• [Your objective]: Return all of the lines below exactly as they are.

• [Available data]:

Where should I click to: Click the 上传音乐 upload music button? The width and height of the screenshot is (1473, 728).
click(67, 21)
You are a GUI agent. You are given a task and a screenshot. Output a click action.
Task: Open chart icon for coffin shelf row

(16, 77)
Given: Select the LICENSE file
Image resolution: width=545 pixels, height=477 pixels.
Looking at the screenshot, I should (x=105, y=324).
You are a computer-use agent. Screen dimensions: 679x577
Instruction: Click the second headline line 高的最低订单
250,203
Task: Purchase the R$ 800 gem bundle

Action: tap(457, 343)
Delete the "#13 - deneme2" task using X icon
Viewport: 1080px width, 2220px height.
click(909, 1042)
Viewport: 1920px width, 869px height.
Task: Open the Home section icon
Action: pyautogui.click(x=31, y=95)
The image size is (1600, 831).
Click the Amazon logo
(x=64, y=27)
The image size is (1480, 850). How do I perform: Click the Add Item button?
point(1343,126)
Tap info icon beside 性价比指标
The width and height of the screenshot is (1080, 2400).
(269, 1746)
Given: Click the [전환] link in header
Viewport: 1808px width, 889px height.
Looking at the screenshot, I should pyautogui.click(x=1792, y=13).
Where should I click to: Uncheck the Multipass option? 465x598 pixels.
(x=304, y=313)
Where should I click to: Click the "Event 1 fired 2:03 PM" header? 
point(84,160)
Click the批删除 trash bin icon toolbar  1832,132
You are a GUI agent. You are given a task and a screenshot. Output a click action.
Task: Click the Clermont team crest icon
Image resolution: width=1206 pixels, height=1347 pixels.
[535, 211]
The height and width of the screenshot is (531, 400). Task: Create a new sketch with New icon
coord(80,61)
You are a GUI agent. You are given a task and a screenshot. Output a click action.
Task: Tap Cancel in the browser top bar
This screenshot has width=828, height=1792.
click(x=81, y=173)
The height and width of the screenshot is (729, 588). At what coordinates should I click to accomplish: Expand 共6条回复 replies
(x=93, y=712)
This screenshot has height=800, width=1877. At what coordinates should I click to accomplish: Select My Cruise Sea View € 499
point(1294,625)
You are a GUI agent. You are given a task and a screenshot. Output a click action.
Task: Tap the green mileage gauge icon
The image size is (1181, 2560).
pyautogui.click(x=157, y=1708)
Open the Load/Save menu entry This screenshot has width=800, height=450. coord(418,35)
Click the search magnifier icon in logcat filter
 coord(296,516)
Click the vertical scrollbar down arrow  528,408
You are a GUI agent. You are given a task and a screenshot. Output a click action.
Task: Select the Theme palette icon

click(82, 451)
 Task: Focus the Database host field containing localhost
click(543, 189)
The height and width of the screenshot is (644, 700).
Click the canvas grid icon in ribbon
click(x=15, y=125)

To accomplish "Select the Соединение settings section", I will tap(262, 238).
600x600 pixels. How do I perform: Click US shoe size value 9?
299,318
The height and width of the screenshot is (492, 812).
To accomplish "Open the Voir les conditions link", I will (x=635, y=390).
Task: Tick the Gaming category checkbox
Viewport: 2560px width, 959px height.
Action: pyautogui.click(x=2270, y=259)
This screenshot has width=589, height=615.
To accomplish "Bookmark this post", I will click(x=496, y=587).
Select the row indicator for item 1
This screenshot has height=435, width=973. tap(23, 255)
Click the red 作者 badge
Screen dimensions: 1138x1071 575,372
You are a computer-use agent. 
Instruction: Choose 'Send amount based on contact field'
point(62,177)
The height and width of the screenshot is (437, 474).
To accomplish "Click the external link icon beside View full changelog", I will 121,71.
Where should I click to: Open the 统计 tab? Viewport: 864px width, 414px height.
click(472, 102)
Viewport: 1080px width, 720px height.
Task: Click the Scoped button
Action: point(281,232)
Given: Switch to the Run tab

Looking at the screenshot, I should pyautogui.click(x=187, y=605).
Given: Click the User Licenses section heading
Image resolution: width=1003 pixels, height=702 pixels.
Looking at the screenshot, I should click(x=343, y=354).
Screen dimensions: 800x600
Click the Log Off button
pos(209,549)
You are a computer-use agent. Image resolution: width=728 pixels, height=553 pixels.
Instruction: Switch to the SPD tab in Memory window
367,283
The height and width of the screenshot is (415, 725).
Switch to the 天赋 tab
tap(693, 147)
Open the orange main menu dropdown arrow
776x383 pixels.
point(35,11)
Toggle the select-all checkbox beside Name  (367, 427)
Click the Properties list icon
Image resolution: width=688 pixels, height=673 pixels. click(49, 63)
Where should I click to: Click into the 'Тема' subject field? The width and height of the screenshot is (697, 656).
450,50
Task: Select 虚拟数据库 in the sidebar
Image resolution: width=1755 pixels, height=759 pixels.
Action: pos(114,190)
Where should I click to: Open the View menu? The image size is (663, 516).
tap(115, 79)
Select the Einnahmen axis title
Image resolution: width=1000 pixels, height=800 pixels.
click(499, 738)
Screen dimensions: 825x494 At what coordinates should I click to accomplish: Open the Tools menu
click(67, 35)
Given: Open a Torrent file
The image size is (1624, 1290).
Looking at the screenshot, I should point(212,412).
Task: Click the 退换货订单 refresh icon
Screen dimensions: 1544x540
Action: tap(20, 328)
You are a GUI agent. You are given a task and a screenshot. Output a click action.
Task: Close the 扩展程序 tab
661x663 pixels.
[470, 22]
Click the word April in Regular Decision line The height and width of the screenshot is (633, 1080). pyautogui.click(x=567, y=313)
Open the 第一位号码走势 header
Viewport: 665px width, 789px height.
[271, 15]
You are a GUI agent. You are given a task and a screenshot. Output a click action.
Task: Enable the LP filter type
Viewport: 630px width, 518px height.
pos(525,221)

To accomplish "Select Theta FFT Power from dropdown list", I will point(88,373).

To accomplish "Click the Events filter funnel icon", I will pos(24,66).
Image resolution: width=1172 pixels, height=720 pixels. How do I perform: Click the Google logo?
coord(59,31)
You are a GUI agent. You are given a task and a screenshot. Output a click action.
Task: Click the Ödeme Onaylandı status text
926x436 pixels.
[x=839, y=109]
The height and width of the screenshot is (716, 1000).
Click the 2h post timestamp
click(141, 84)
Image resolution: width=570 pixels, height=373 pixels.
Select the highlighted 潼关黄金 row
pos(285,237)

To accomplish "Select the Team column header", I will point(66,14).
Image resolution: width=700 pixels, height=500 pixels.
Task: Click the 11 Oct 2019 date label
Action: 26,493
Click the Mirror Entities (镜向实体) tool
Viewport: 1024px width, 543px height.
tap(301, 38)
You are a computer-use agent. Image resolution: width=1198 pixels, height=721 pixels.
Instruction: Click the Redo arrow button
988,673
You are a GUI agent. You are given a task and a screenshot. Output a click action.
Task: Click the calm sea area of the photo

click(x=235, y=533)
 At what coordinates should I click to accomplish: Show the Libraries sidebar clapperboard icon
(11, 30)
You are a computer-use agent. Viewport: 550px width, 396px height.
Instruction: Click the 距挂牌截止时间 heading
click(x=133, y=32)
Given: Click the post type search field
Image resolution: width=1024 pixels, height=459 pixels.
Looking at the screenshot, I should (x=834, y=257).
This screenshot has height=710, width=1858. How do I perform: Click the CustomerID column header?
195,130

• [Result of this task]:
Where should I click to: Click the 上传音乐 upload music button? The width and height of the screenshot is (1473, 728).
click(67, 21)
You are a GUI agent. You are given a task and a screenshot. Output a click action.
Task: Open chart icon for coffin shelf row

(16, 77)
Given: Select the LICENSE file
Image resolution: width=545 pixels, height=477 pixels.
Looking at the screenshot, I should (x=105, y=324).
You are a computer-use agent. Screen dimensions: 679x577
Instruction: Click the second headline line 高的最低订单
250,203
Task: Purchase the R$ 800 gem bundle

Action: tap(457, 343)
Delete the "#13 - deneme2" task using X icon
Viewport: 1080px width, 2220px height.
click(909, 1042)
Viewport: 1920px width, 869px height.
Task: Open the Home section icon
Action: pyautogui.click(x=31, y=95)
The image size is (1600, 831).
Click the Amazon logo
(x=64, y=27)
The image size is (1480, 850). How do I perform: Click the Add Item button?
point(1343,126)
Tap info icon beside 性价比指标
The width and height of the screenshot is (1080, 2400).
(269, 1746)
Given: Click the [전환] link in header
Viewport: 1808px width, 889px height.
Looking at the screenshot, I should pyautogui.click(x=1792, y=13).
Where should I click to: Uncheck the Multipass option? 465x598 pixels.
(x=304, y=313)
Where should I click to: Click the "Event 1 fired 2:03 PM" header? 
point(84,160)
Click the批删除 trash bin icon toolbar  1832,132
You are a GUI agent. You are given a task and a screenshot. Output a click action.
Task: Click the Clermont team crest icon
Image resolution: width=1206 pixels, height=1347 pixels.
[535, 211]
The height and width of the screenshot is (531, 400). Task: Create a new sketch with New icon
coord(80,61)
You are a GUI agent. You are given a task and a screenshot. Output a click action.
Task: Tap Cancel in the browser top bar
This screenshot has width=828, height=1792.
click(x=81, y=173)
The height and width of the screenshot is (729, 588). At what coordinates should I click to accomplish: Expand 共6条回复 replies
(x=93, y=712)
This screenshot has height=800, width=1877. At what coordinates should I click to accomplish: Select My Cruise Sea View € 499
point(1294,625)
You are a GUI agent. You are given a task and a screenshot. Output a click action.
Task: Tap the green mileage gauge icon
The image size is (1181, 2560).
pyautogui.click(x=157, y=1708)
Open the Load/Save menu entry This screenshot has width=800, height=450. coord(418,35)
Click the search magnifier icon in logcat filter
 coord(296,516)
Click the vertical scrollbar down arrow  528,408
You are a GUI agent. You are given a task and a screenshot. Output a click action.
Task: Select the Theme palette icon

click(82, 451)
 Task: Focus the Database host field containing localhost
click(543, 189)
The height and width of the screenshot is (644, 700).
Click the canvas grid icon in ribbon
click(x=15, y=125)

To accomplish "Select the Соединение settings section", I will tap(262, 238).
600x600 pixels. How do I perform: Click US shoe size value 9?
299,318
The height and width of the screenshot is (492, 812).
To accomplish "Open the Voir les conditions link", I will (x=635, y=390).
Task: Tick the Gaming category checkbox
Viewport: 2560px width, 959px height.
Action: pyautogui.click(x=2270, y=259)
This screenshot has width=589, height=615.
To accomplish "Bookmark this post", I will click(x=496, y=587).
Select the row indicator for item 1
This screenshot has height=435, width=973. tap(23, 255)
Click the red 作者 badge
Screen dimensions: 1138x1071 575,372
You are a computer-use agent. 
Instruction: Choose 'Send amount based on contact field'
point(62,177)
The height and width of the screenshot is (437, 474).
To accomplish "Click the external link icon beside View full changelog", I will 121,71.
Where should I click to: Open the 统计 tab? Viewport: 864px width, 414px height.
click(472, 102)
Viewport: 1080px width, 720px height.
Task: Click the Scoped button
Action: point(281,232)
Given: Switch to the Run tab

Looking at the screenshot, I should pyautogui.click(x=187, y=605).
Given: Click the User Licenses section heading
Image resolution: width=1003 pixels, height=702 pixels.
Looking at the screenshot, I should click(x=343, y=354).
Screen dimensions: 800x600
Click the Log Off button
pos(209,549)
You are a computer-use agent. Image resolution: width=728 pixels, height=553 pixels.
Instruction: Switch to the SPD tab in Memory window
367,283
The height and width of the screenshot is (415, 725).
Switch to the 天赋 tab
tap(693, 147)
Open the orange main menu dropdown arrow
776x383 pixels.
point(35,11)
Toggle the select-all checkbox beside Name  (367, 427)
Click the Properties list icon
Image resolution: width=688 pixels, height=673 pixels. click(49, 63)
Where should I click to: Click into the 'Тема' subject field? The width and height of the screenshot is (697, 656).
450,50
Task: Select 虚拟数据库 in the sidebar
Image resolution: width=1755 pixels, height=759 pixels.
Action: pos(114,190)
Where should I click to: Open the View menu? The image size is (663, 516).
tap(115, 79)
Select the Einnahmen axis title
Image resolution: width=1000 pixels, height=800 pixels.
click(499, 738)
Screen dimensions: 825x494 At what coordinates should I click to accomplish: Open the Tools menu
click(67, 35)
Given: Open a Torrent file
The image size is (1624, 1290).
Looking at the screenshot, I should point(212,412).
Task: Click the 退换货订单 refresh icon
Screen dimensions: 1544x540
Action: tap(20, 328)
You are a GUI agent. You are given a task and a screenshot. Output a click action.
Task: Close the 扩展程序 tab
661x663 pixels.
[470, 22]
Click the word April in Regular Decision line The height and width of the screenshot is (633, 1080). pyautogui.click(x=567, y=313)
Open the 第一位号码走势 header
Viewport: 665px width, 789px height.
[271, 15]
You are a GUI agent. You are given a task and a screenshot. Output a click action.
Task: Enable the LP filter type
Viewport: 630px width, 518px height.
pos(525,221)

To accomplish "Select Theta FFT Power from dropdown list", I will point(88,373).

To accomplish "Click the Events filter funnel icon", I will pos(24,66).
Image resolution: width=1172 pixels, height=720 pixels. How do I perform: Click the Google logo?
coord(59,31)
You are a GUI agent. You are given a task and a screenshot. Output a click action.
Task: Click the Ödeme Onaylandı status text
926x436 pixels.
[x=839, y=109]
The height and width of the screenshot is (716, 1000).
Click the 2h post timestamp
click(141, 84)
Image resolution: width=570 pixels, height=373 pixels.
Select the highlighted 潼关黄金 row
pos(285,237)

To accomplish "Select the Team column header", I will point(66,14).
Image resolution: width=700 pixels, height=500 pixels.
Task: Click the 11 Oct 2019 date label
Action: 26,493
Click the Mirror Entities (镜向实体) tool
Viewport: 1024px width, 543px height.
tap(301, 38)
You are a computer-use agent. Image resolution: width=1198 pixels, height=721 pixels.
Instruction: Click the Redo arrow button
988,673
You are a GUI agent. You are given a task and a screenshot. Output a click action.
Task: Click the calm sea area of the photo

click(x=235, y=533)
 At what coordinates should I click to accomplish: Show the Libraries sidebar clapperboard icon
(11, 30)
You are a computer-use agent. Viewport: 550px width, 396px height.
Instruction: Click the 距挂牌截止时间 heading
click(x=133, y=32)
Given: Click the post type search field
Image resolution: width=1024 pixels, height=459 pixels.
Looking at the screenshot, I should (x=834, y=257).
This screenshot has height=710, width=1858. How do I perform: Click the CustomerID column header?
195,130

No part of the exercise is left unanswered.